The S&P Merval index scored its fourth gain on Friday, gaining 1.9% to reach 26,505.41 units. The local stock market increased by 10.2% in the measurement in pesos (+7.1% measured at the implied exchange rate), dollar bonds climbed to 20%. Argentina’s country risk, as measured by JP. Morgan, fell 3.8% to 3,683 basis points, registering a 502 point drop during the week, equivalent to a 12% contraction.
The tourist dollar -which carries the 30% surcharge for the COUNTRY tax- rose 45 cents this Friday to 86.91 pesos. During the week, the dollar with surcharge climbed 54 cents and the official one increased 41 cents.
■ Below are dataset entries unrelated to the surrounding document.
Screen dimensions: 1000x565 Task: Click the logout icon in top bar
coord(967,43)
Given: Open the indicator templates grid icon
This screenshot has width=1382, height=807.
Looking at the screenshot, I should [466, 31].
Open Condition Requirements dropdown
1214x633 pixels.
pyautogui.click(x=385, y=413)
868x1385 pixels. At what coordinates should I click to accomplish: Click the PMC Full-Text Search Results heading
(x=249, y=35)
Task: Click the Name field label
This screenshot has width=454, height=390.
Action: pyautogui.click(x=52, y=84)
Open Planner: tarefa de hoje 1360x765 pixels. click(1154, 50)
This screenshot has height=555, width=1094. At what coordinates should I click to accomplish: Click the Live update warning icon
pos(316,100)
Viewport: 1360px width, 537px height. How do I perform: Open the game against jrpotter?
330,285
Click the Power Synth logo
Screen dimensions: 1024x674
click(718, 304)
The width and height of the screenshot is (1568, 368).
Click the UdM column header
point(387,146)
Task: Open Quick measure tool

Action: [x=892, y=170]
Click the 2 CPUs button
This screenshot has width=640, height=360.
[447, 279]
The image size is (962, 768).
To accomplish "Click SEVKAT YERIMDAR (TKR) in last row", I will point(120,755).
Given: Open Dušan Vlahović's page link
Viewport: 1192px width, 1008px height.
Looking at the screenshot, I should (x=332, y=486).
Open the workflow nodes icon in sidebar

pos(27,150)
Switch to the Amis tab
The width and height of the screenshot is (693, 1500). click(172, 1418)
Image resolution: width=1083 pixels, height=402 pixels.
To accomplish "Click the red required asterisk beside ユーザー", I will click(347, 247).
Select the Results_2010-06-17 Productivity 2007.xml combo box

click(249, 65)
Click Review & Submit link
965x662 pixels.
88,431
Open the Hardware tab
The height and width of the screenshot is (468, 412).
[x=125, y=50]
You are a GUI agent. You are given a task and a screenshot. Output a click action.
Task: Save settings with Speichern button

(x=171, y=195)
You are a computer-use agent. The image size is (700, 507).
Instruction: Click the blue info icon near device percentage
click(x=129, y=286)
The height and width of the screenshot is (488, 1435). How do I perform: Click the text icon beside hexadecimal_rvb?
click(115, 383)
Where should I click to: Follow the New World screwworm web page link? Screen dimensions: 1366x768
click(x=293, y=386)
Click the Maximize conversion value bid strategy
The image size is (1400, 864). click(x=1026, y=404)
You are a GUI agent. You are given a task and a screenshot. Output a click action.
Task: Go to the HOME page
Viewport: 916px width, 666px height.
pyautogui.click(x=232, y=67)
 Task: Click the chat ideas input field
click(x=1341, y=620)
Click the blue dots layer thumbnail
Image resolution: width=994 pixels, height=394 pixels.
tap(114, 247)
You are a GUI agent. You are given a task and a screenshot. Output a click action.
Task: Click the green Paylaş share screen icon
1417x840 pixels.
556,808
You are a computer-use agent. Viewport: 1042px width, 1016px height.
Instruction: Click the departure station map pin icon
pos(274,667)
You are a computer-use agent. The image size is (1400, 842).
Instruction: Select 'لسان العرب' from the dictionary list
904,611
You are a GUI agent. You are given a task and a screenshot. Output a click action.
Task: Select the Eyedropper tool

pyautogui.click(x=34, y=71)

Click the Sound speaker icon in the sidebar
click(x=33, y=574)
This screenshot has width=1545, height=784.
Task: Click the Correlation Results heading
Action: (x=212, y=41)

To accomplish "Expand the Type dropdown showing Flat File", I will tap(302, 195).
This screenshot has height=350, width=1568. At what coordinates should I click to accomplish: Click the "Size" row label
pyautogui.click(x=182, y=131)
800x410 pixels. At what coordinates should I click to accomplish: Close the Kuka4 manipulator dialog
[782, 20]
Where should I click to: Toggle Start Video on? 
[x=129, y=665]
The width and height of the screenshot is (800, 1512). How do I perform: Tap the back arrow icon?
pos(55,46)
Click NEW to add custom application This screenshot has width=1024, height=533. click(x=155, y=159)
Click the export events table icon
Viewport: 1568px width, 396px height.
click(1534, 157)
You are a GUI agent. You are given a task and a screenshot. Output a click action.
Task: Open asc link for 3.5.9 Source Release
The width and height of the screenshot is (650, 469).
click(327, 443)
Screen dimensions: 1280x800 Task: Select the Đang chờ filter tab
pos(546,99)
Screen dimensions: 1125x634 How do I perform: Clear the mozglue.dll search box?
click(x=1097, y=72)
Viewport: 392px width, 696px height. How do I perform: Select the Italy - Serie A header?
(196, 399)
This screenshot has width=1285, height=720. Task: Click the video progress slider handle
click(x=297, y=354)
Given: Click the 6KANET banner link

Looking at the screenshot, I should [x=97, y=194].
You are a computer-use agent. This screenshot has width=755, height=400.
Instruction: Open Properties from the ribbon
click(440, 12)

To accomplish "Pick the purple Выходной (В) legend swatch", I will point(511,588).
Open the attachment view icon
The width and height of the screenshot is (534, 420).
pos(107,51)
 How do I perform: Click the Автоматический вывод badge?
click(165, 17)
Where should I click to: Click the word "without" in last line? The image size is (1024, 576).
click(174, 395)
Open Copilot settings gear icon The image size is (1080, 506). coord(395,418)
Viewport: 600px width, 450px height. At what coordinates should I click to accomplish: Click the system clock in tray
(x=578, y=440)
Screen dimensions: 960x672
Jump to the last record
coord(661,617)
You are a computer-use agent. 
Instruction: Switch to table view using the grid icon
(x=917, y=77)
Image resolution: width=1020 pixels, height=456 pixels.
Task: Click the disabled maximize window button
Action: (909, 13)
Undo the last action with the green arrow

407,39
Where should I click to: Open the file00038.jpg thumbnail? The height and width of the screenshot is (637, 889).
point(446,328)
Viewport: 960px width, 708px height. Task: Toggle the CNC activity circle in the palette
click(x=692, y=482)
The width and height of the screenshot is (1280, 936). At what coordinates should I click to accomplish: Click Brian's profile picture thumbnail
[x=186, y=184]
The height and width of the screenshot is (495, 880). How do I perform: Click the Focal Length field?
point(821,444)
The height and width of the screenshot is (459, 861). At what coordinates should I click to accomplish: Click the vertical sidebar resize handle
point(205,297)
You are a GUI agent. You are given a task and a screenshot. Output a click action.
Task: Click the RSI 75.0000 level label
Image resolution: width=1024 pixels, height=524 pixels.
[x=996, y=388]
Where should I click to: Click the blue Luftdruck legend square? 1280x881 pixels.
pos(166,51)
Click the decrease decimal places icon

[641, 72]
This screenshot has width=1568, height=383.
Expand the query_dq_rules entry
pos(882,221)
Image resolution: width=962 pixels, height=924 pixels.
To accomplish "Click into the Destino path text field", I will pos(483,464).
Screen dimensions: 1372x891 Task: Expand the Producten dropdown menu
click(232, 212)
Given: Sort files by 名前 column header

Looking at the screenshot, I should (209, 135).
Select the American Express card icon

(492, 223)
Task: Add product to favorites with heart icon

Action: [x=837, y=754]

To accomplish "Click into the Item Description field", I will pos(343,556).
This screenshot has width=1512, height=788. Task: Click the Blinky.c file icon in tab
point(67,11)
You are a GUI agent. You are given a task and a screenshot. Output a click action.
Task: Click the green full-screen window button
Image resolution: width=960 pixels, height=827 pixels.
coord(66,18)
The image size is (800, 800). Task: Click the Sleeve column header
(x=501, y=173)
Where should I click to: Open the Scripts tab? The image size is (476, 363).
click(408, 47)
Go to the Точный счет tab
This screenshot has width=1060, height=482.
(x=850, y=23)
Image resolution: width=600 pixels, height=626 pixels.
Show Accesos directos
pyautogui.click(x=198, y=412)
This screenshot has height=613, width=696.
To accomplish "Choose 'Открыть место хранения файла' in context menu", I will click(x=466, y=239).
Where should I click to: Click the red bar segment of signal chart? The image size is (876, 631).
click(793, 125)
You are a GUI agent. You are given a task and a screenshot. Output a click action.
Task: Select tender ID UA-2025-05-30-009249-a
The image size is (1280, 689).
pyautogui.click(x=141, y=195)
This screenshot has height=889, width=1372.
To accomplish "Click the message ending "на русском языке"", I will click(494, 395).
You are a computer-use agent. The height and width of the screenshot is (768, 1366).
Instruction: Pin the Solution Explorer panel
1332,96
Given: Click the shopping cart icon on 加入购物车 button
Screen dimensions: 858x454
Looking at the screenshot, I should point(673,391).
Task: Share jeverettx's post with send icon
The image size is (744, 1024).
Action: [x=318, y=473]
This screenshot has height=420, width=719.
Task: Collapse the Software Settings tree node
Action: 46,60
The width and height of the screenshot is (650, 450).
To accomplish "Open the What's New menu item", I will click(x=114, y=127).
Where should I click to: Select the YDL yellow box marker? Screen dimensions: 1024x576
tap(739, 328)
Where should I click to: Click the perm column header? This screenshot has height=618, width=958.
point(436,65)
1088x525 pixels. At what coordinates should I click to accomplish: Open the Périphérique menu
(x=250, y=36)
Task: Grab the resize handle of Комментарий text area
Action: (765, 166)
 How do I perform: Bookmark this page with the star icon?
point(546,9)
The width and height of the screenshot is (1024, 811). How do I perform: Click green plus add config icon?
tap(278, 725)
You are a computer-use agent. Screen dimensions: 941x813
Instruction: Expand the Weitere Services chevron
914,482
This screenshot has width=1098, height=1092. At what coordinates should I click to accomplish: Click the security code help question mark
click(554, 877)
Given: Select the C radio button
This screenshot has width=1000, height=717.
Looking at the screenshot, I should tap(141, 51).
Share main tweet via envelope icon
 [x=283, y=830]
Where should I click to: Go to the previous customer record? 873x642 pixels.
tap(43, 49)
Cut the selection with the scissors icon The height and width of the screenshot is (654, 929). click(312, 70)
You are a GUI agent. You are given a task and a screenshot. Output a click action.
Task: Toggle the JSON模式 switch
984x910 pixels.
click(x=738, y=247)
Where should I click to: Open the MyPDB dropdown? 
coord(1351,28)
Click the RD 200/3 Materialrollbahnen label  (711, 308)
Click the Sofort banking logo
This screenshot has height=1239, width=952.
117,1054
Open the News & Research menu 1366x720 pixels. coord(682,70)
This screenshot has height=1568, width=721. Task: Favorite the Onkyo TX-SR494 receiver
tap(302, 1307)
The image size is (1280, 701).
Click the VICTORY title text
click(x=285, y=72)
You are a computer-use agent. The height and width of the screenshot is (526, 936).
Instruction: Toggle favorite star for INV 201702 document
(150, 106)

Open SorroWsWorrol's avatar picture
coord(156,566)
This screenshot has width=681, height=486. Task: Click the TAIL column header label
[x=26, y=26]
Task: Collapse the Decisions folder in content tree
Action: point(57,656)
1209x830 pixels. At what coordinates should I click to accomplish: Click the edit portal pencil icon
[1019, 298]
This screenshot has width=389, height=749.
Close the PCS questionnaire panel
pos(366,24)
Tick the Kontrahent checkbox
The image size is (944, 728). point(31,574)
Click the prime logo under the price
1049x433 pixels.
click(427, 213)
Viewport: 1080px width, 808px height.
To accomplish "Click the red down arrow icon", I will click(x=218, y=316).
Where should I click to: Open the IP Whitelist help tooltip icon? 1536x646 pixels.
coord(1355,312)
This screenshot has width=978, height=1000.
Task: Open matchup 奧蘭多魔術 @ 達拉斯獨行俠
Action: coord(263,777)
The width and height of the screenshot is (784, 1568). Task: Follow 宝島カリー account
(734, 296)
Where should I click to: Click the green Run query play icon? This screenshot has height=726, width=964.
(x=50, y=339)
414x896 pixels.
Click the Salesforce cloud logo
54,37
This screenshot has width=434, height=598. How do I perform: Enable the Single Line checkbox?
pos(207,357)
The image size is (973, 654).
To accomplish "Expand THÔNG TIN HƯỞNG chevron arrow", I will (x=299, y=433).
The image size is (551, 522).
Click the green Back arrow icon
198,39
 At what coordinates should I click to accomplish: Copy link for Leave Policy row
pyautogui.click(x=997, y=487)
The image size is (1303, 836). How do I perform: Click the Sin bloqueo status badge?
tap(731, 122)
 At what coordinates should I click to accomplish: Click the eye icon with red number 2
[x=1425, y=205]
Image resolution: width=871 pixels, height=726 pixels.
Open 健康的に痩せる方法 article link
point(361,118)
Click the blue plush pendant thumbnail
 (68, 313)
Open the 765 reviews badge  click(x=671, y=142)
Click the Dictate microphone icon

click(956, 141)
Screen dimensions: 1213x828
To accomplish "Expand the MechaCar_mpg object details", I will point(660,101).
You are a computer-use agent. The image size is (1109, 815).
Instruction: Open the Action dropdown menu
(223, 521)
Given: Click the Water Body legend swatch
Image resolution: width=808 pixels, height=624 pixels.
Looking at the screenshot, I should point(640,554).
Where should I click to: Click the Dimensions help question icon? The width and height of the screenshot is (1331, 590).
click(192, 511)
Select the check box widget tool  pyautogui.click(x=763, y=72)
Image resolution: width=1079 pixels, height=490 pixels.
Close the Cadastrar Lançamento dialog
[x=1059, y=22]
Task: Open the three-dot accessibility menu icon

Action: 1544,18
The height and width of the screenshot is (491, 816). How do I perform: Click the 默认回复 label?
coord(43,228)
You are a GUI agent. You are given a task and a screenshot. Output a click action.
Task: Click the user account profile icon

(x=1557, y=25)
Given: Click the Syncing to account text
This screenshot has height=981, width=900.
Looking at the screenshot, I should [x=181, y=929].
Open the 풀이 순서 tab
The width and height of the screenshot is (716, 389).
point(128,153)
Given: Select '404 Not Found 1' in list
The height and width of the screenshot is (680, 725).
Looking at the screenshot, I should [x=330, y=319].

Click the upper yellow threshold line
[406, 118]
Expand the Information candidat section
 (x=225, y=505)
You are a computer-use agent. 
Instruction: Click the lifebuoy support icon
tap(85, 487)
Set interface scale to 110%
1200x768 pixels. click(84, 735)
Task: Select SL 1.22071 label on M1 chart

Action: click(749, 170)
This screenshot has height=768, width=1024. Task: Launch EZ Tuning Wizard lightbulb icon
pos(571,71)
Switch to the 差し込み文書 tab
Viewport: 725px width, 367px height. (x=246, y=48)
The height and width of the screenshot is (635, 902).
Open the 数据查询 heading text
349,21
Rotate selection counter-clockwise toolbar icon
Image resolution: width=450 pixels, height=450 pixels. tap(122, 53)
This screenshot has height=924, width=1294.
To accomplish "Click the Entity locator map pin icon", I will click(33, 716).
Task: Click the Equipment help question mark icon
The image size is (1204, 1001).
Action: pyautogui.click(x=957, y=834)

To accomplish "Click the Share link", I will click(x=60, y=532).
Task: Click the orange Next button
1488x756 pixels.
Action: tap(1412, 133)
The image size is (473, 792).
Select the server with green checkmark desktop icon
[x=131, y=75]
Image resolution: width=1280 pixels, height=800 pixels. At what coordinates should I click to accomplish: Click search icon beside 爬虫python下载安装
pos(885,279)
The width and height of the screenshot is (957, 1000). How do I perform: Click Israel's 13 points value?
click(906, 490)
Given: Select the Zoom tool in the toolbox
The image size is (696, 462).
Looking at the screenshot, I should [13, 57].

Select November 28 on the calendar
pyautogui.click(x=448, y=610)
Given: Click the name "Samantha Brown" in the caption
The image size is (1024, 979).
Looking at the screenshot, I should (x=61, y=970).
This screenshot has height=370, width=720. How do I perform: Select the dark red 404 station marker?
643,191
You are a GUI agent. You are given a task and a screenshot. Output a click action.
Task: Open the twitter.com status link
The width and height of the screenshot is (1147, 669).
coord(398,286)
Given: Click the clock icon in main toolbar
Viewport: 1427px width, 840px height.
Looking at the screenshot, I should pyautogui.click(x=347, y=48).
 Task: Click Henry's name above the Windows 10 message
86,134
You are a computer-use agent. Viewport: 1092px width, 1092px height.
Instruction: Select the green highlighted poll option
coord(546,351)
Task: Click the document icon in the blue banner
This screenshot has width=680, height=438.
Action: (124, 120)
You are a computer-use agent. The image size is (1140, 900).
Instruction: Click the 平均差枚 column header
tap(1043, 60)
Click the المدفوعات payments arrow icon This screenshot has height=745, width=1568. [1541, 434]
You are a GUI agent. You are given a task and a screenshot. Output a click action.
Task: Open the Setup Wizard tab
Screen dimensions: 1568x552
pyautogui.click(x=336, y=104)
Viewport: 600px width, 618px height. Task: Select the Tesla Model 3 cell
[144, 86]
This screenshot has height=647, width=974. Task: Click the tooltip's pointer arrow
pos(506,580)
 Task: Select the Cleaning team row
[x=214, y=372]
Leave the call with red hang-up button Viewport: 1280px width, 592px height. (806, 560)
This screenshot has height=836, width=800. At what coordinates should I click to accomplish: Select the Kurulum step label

The dollar with liquidation (CCL) – obtained from the purchase and sale of shares or bonds – rose 28 cents to 89.09 pesos, so the gap with the wholesaler closed on Friday at 37.3%. BCRA’s International Reserves rose Friday $19 million to $43,651 million. However, during the week the monetary authority’s coffers lost $84 million as a result of Monday’s sharp declines.
Both the IMF and the World Bank require bilateral creditors to suspend debt payments of IDA countries that request leniency. The proposal reaches some 76 states, not including Argentina. It is why debt renegotiation and sustainability is more important than ever. For the Argentine State, the main restrictions to be dismantled have to do with unsustainable debt. For example, interest spending on the 2019 dollar debt was $12.4 billion, according to the Congressional Budget Office. To put it in perspective, that’s almost 3 points of GDP.